Source passage |
* * * * * * *
Jennifer Lawrence in "No Hard Feelings"
Credit: Sony/Everett Collection

Jennifer Lawrence enjoys a birthday in August, yet she’s the one giving movie goers the gift of laughter this summer with No Hard Feelings (2023), the highest grossing R-rated comedy of the decade.

Although the star’s collaborations with filmmaker David O. Russell brought her an Academy Award for the romantic dramedy Silver Linings Playbook (2012) and an Oscar nomination for the black comedy American Hustle (2013), Lawrence was looking to make a broad sex comedy.

J-Law is known to action film fans for her work in The Hunger Games trilogy (2012-2015) and the X-Men film franchise (2011-2019) but says her new movie gave her a chance to star in “a totally different genre, with fun scenes and ridiculous dialogue that got me excited!”

Inspired by an actual Craigslist posting from overprotective parents looking to pay handsomely for someone to date their shy pre-collegiate son, No Hard Feelings follows Maddie, a 30-something Uber driver who will do anything for some extra money to keep the family home.

Lawrence describes her character as “a spirited, kindhearted, fun-loving, bold, funny lady. But she’s also desperate…She is trying to hold onto her house, which was her late mother’s house. She feels so certain that holding onto the house is the only way to hold on to her mother.” Despite these serious undertones, the actress says the screenplay by her friend Gene Stupnitsky and John Phillips was “the funniest script I’ve ever read.”

It takes one to know one since Stupnitsky and producer Alex Saks noticed Lawrence’s knack for comedy when creating her character. “We realized that she has a certain energy to her. Her laugh and her reactions are unique. She doesn’t suffer fools gladly, which is always very funny to watch, and she has a certain aggression to her. There’s something really bro-y about Jennifer that we really liked – and something a little scary. Gene and I are terrified of her. Those are all things we tried to bake into the character of Maddie,” explains Saks.

“As a friend, Gene saw her incredible comic timing, which hadn’t really been shown in her work,” continues Saks. “She’s hilarious in person, and Gene’s idea was to bring audiences a version of Jen that only her close friends had seen.”
* * * * * * *
Please repeat the article about Jennifer Lawrence word for word from "Jennifer Lawrence enjoys" to "broad sex comedy.". Rely only on the article about Jennifer Lawrence above.

Records shown |
* * * * * * *
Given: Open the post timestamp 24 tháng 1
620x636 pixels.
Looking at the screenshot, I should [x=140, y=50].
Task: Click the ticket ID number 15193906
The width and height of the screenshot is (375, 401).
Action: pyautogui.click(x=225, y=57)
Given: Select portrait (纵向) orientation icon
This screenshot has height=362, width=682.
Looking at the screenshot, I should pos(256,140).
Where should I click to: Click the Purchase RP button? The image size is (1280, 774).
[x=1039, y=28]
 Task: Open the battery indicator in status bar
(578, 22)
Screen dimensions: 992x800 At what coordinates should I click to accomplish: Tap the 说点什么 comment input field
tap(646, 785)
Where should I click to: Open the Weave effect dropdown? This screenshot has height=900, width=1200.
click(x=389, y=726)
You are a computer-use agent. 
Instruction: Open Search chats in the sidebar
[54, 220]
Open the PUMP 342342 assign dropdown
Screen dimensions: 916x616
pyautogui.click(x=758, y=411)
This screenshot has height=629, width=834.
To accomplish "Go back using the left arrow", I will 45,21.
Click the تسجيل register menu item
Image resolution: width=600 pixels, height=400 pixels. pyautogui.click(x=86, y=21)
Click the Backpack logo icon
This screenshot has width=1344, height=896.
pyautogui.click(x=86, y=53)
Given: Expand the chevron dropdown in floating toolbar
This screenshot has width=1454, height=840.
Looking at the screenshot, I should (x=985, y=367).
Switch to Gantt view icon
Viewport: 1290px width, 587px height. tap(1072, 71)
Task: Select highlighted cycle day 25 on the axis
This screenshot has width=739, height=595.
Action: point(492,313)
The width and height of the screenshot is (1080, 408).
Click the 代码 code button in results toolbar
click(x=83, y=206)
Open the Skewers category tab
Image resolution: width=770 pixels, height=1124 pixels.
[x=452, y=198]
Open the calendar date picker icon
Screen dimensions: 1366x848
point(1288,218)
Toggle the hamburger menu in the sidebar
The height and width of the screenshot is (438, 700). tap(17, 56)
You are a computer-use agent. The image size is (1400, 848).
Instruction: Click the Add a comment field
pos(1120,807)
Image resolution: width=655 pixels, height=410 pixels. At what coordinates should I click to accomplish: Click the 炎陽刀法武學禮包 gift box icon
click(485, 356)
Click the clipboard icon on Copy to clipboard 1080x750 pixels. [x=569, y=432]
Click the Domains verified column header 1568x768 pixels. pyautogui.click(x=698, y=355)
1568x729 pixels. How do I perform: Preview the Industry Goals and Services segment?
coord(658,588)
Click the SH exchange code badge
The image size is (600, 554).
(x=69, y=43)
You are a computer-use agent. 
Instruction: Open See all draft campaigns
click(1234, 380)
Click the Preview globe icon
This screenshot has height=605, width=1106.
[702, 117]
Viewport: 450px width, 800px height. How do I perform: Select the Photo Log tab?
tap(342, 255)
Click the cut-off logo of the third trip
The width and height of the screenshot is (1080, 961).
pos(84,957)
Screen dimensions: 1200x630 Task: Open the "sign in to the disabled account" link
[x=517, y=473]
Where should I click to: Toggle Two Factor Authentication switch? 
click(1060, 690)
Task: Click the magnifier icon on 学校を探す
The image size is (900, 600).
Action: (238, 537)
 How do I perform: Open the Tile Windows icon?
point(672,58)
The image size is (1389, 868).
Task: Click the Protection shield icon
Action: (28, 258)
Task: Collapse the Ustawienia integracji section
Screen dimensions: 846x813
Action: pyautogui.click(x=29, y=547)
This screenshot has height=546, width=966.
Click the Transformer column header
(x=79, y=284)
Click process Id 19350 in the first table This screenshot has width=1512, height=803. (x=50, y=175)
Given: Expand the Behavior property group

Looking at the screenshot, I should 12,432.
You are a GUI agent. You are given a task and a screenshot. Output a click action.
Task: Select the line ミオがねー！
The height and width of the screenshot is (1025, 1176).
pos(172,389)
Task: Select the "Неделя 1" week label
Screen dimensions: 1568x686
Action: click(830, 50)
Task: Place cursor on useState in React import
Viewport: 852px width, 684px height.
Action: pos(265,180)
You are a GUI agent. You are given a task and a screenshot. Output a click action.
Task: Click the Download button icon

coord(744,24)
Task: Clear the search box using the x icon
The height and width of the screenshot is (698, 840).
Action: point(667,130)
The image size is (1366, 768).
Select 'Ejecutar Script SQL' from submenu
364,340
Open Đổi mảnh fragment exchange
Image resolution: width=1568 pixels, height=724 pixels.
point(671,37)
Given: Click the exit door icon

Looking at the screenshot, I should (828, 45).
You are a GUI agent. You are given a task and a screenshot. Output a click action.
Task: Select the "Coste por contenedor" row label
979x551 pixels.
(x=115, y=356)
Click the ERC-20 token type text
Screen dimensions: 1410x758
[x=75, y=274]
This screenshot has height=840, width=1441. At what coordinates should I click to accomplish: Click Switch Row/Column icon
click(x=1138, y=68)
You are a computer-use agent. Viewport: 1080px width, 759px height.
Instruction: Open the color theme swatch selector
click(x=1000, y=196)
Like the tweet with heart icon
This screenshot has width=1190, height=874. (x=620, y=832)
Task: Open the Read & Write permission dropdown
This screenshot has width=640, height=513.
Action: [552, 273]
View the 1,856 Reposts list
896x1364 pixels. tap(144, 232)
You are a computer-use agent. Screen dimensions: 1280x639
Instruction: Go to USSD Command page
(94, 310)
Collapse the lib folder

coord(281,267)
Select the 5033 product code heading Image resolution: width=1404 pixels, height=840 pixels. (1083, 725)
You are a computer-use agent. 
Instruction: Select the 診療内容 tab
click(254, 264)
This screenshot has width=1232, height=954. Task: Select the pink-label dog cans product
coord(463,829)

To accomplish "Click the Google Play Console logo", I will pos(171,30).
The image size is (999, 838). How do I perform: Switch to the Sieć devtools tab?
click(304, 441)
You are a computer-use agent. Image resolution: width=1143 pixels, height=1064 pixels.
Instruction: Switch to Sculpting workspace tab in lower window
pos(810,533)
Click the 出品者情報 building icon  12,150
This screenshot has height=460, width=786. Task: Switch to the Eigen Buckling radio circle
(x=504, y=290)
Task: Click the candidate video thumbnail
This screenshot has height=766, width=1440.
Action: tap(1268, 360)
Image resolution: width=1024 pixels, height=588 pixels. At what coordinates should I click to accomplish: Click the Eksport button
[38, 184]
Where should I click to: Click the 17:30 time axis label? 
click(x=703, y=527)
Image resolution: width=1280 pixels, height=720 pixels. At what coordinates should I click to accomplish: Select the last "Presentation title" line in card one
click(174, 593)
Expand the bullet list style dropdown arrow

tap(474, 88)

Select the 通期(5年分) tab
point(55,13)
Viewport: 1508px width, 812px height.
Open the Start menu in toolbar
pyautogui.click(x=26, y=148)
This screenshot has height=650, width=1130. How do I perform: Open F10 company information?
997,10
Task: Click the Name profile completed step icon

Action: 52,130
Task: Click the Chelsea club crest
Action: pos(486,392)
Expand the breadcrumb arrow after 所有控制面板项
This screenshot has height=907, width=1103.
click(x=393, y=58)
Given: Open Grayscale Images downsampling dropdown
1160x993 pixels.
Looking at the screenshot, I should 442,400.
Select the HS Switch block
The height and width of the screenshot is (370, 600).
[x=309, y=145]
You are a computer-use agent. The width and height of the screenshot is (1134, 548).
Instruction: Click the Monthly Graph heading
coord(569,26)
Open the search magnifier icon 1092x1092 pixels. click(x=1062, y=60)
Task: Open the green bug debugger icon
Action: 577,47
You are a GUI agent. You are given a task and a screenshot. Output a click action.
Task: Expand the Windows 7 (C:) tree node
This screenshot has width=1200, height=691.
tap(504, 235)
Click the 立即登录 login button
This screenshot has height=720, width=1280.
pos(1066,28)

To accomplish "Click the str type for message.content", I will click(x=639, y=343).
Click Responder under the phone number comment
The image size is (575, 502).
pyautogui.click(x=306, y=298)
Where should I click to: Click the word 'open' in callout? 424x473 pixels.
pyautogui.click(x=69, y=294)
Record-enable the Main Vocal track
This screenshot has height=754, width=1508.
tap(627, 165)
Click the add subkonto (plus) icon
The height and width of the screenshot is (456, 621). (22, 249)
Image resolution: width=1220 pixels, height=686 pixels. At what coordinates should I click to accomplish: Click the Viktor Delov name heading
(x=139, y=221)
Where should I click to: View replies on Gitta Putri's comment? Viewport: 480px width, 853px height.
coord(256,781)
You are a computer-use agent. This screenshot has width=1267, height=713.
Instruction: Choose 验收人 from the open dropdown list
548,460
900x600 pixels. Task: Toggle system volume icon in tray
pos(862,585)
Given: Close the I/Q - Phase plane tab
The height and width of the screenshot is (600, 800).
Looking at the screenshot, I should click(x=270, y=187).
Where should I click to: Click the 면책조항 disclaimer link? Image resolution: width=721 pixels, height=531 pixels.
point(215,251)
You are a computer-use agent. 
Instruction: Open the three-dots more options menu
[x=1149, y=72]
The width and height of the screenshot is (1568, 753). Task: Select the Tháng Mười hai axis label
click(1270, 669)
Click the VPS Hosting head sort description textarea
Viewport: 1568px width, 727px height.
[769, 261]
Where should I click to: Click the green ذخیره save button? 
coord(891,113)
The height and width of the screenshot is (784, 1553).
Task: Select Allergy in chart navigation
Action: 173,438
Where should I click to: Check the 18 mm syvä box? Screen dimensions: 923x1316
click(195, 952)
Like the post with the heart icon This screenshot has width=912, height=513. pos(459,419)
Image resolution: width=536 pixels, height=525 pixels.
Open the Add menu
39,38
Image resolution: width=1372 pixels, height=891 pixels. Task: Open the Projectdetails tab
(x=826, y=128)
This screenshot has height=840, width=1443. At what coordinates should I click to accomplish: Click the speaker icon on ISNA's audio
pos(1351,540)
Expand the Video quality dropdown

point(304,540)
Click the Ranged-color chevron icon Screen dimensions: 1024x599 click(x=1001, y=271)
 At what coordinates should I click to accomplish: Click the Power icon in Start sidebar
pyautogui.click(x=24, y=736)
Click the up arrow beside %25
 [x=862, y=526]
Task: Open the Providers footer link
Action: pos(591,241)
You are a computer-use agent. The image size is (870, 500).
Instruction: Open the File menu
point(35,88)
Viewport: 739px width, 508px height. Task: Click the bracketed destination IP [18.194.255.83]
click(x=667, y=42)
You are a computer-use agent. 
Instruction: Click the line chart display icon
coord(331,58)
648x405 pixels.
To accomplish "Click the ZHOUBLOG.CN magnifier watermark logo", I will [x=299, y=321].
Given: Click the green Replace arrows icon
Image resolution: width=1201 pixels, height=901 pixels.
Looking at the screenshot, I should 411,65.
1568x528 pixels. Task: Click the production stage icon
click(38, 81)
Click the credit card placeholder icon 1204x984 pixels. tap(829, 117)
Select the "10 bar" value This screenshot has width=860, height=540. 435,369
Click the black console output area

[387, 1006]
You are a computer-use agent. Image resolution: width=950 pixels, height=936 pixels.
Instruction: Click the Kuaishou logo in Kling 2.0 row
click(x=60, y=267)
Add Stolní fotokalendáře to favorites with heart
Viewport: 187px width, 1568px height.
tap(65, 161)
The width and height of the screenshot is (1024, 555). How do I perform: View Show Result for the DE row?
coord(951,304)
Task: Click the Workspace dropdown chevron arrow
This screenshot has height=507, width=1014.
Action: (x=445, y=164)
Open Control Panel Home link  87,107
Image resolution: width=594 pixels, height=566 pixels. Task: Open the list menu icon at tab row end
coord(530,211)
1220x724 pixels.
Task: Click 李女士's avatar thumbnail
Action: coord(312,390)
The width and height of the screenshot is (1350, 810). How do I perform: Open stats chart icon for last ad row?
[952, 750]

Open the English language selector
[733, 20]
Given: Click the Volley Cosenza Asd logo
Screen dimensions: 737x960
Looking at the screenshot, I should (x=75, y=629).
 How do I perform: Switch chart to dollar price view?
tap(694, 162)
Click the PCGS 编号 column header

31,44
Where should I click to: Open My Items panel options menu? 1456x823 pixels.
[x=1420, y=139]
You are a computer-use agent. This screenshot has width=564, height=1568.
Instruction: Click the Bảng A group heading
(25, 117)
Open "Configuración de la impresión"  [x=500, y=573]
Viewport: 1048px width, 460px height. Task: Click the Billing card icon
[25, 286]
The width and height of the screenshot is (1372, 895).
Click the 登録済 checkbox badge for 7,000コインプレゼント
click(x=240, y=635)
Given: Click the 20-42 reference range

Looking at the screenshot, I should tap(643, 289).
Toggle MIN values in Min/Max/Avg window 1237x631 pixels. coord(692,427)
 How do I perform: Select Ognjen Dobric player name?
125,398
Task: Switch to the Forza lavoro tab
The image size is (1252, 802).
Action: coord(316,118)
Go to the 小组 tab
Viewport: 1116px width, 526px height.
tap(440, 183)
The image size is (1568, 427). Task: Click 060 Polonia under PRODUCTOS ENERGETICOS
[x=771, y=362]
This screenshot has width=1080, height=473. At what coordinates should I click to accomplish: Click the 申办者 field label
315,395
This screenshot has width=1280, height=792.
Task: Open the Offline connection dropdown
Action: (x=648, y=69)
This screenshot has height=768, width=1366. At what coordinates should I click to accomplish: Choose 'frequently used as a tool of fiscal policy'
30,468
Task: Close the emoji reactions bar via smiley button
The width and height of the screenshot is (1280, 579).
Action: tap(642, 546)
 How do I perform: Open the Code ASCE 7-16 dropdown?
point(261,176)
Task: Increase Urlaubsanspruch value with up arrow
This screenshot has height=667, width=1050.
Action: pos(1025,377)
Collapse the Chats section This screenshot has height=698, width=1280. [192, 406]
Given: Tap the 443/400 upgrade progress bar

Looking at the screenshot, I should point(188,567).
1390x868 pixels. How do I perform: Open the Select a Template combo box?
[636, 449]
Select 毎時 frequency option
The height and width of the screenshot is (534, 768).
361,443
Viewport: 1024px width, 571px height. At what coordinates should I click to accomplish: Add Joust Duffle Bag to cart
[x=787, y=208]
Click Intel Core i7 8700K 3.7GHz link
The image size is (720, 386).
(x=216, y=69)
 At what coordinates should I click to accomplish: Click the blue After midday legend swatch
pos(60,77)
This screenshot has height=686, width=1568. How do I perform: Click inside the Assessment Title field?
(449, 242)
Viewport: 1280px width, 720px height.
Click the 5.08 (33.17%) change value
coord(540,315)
* * * * * * *
Response to this task |
Jennifer Lawrence enjoys a birthday in August, yet she’s the one giving movie goers the gift of laughter this summer with No Hard Feelings (2023), the highest grossing R-rated comedy of the decade.

Although the star’s collaborations with filmmaker David O. Russell brought her an Academy Award for the romantic dramedy Silver Linings Playbook (2012) and an Oscar nomination for the black comedy American Hustle (2013), Lawrence was looking to make a broad sex comedy.